## THE TASK
Starting at the line that contains "Go back using the top-left arrow", write out each line through the end of the data below, exactly as it stands. Skip any pictures.

○ ○ ○

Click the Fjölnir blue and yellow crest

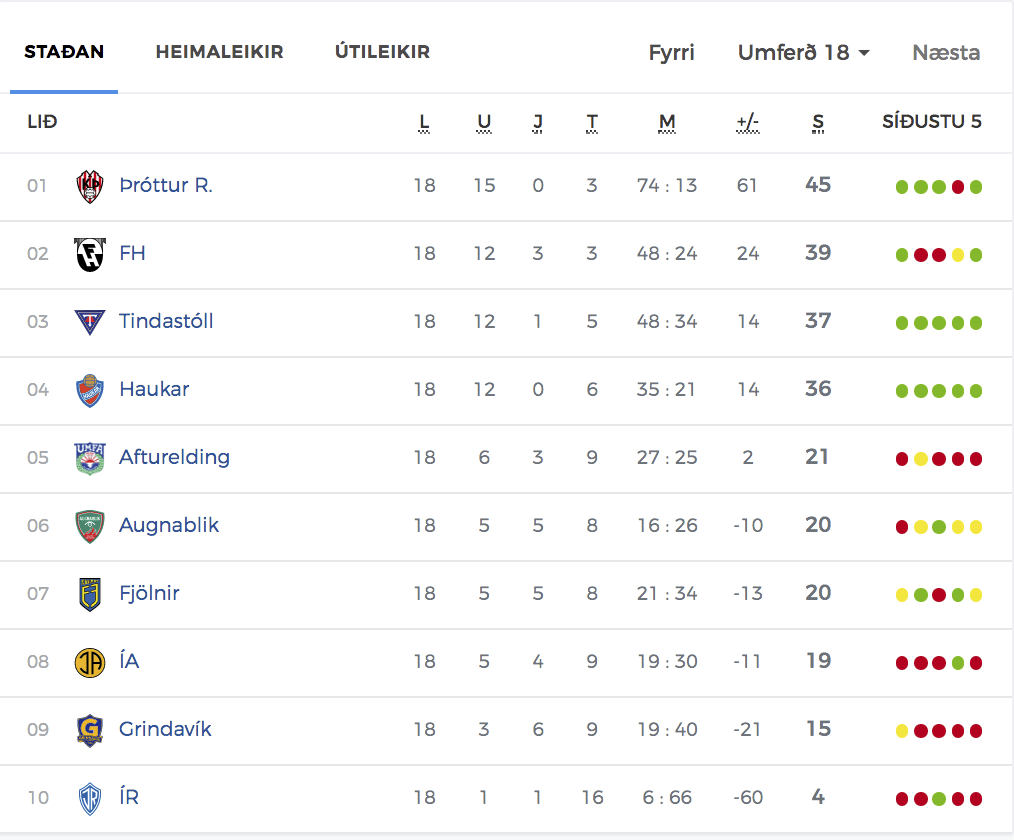pyautogui.click(x=90, y=594)

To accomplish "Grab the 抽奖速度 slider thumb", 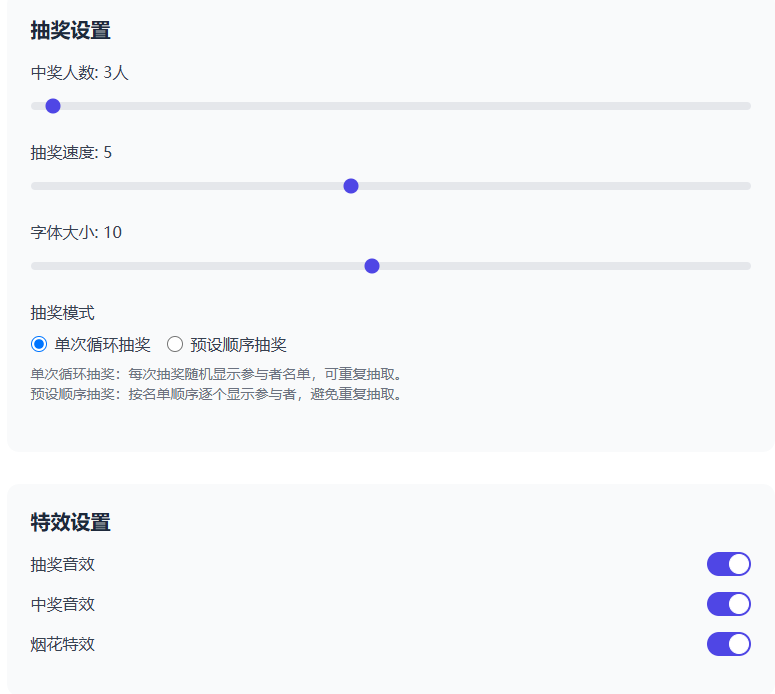I will click(x=351, y=186).
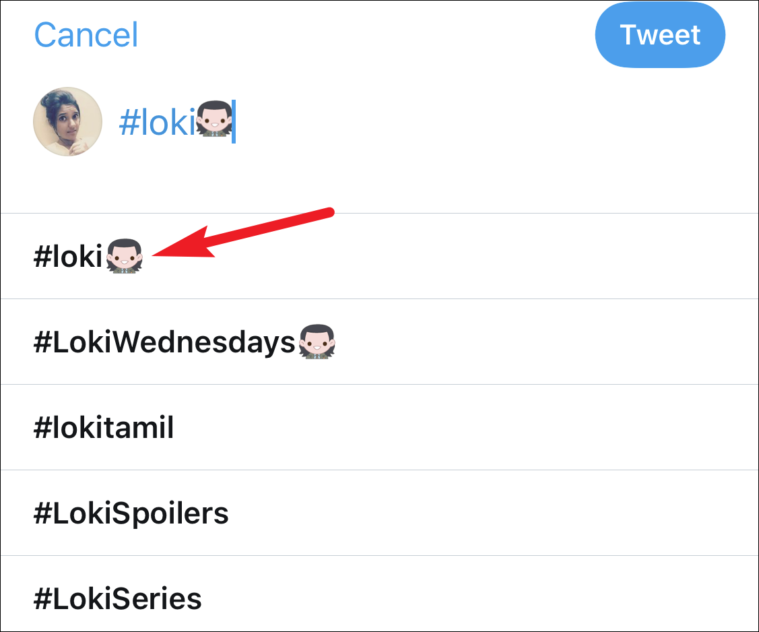Cancel the tweet composition
Viewport: 759px width, 632px height.
[x=86, y=35]
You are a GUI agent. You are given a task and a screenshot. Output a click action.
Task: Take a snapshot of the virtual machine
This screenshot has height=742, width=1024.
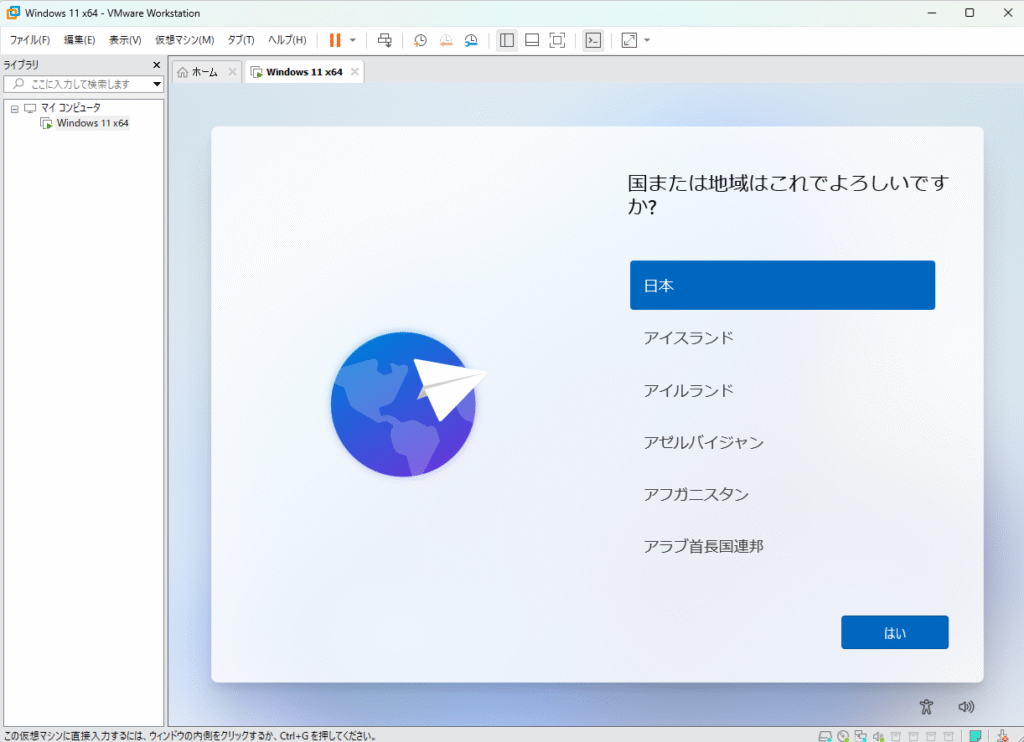tap(421, 40)
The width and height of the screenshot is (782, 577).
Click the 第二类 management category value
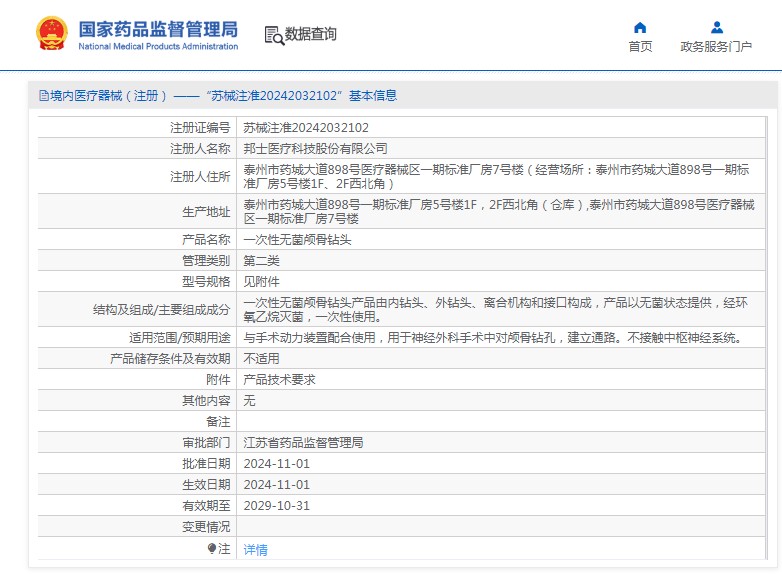pos(260,260)

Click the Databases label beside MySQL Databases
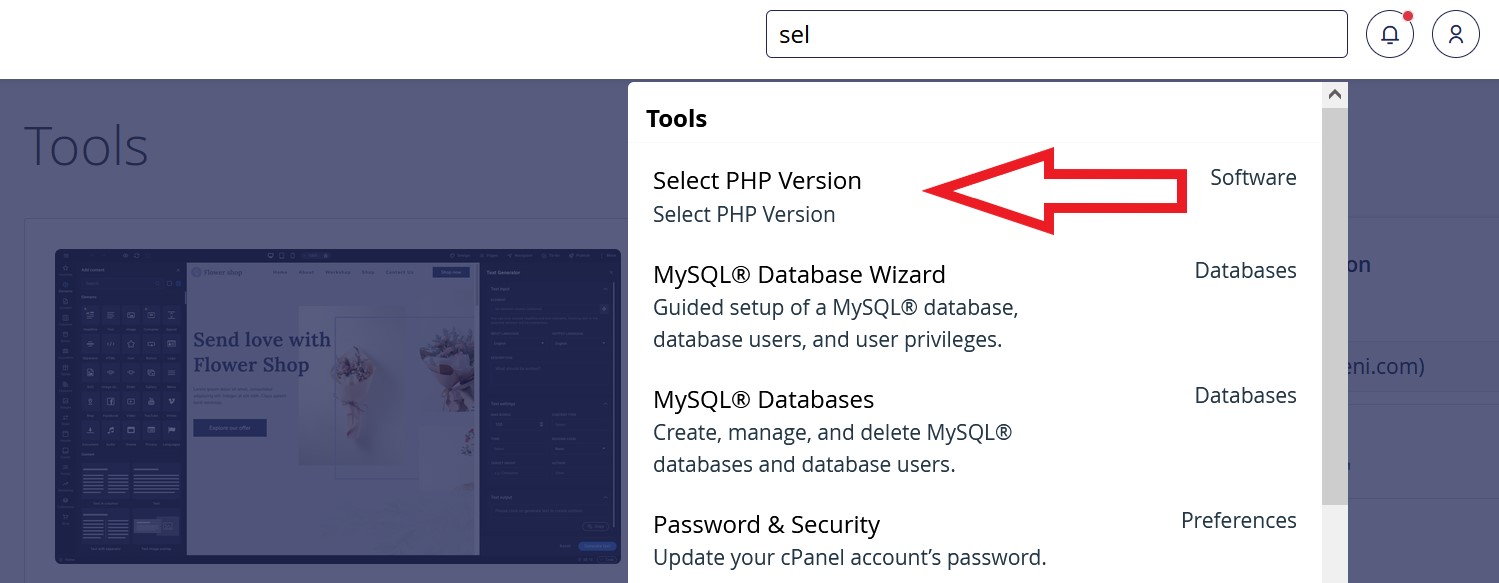[1245, 395]
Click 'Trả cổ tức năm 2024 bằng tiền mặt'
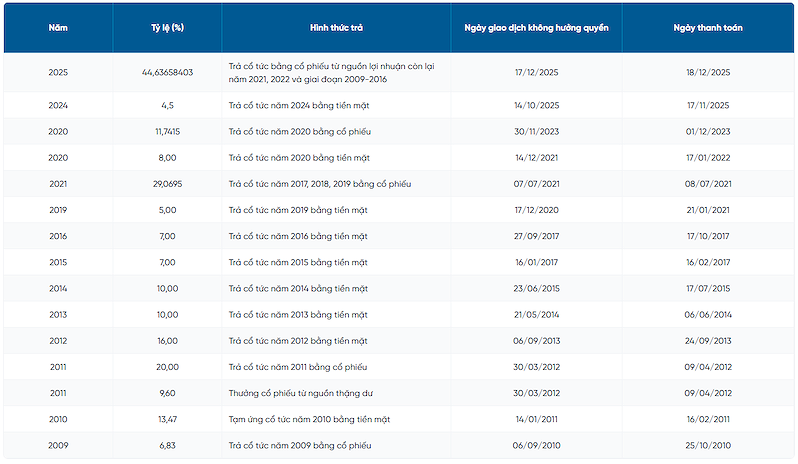798x464 pixels. [299, 105]
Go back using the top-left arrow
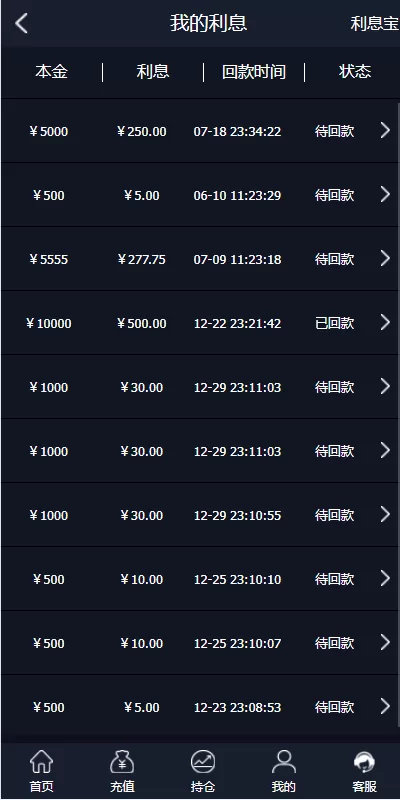The height and width of the screenshot is (800, 400). click(x=21, y=23)
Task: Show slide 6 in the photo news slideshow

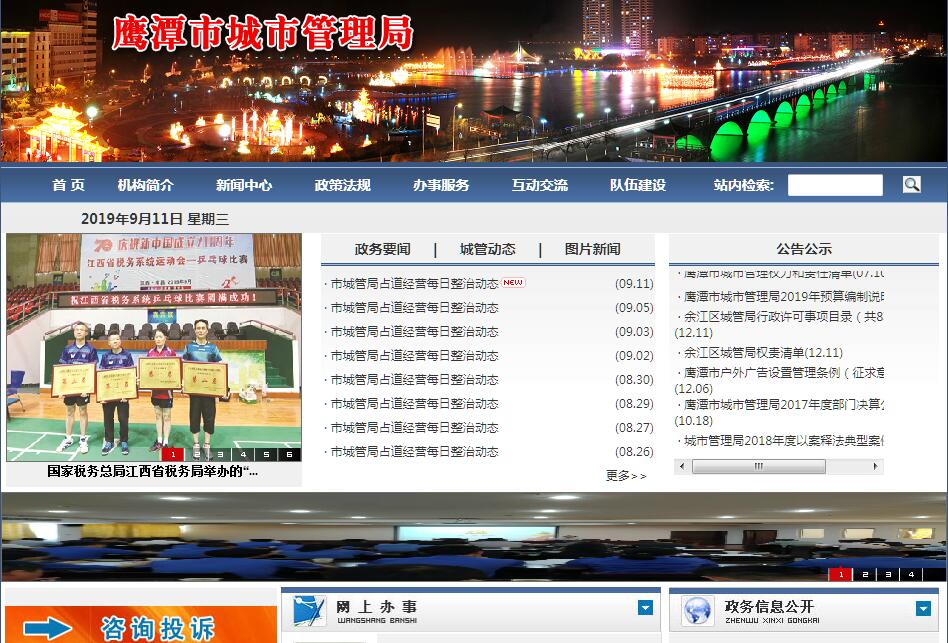Action: click(x=290, y=455)
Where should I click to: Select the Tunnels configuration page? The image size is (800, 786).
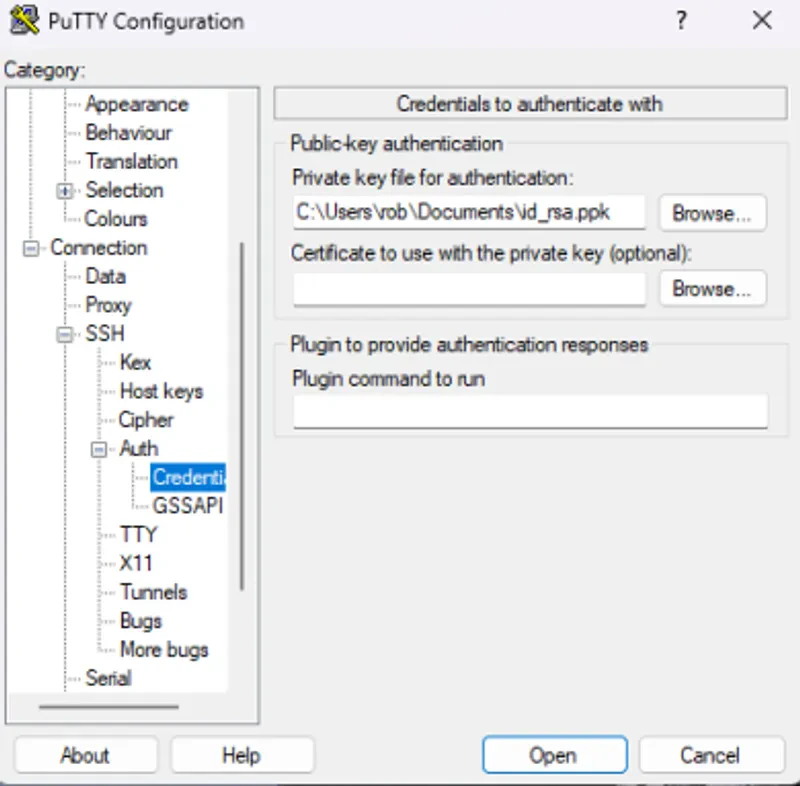click(155, 592)
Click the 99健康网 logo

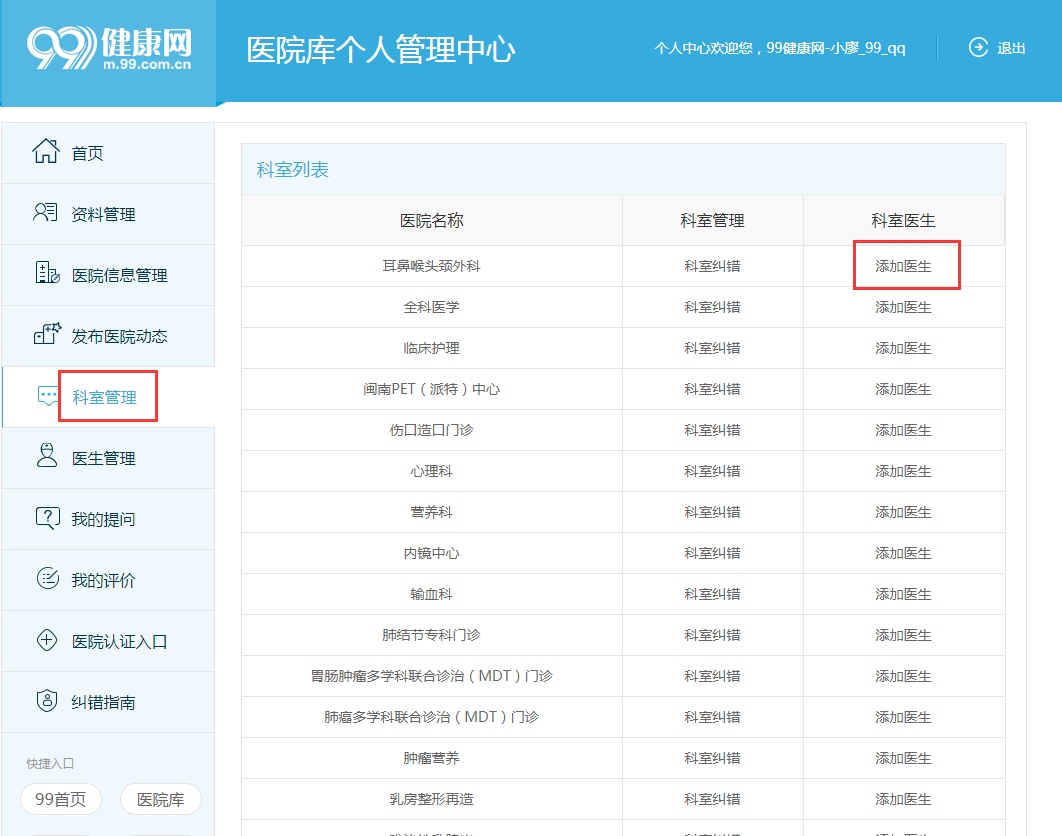pos(109,47)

○ ○ ○

## THE ANSWER
Go back using the top-left arrow
The height and width of the screenshot is (800, 400). click(x=21, y=23)
Task: Show slide 6 in the photo news slideshow

Action: click(x=290, y=455)
Where should I click to: Select the Tunnels configuration page? The image size is (800, 786).
click(155, 592)
Click the 99健康网 logo

pos(109,47)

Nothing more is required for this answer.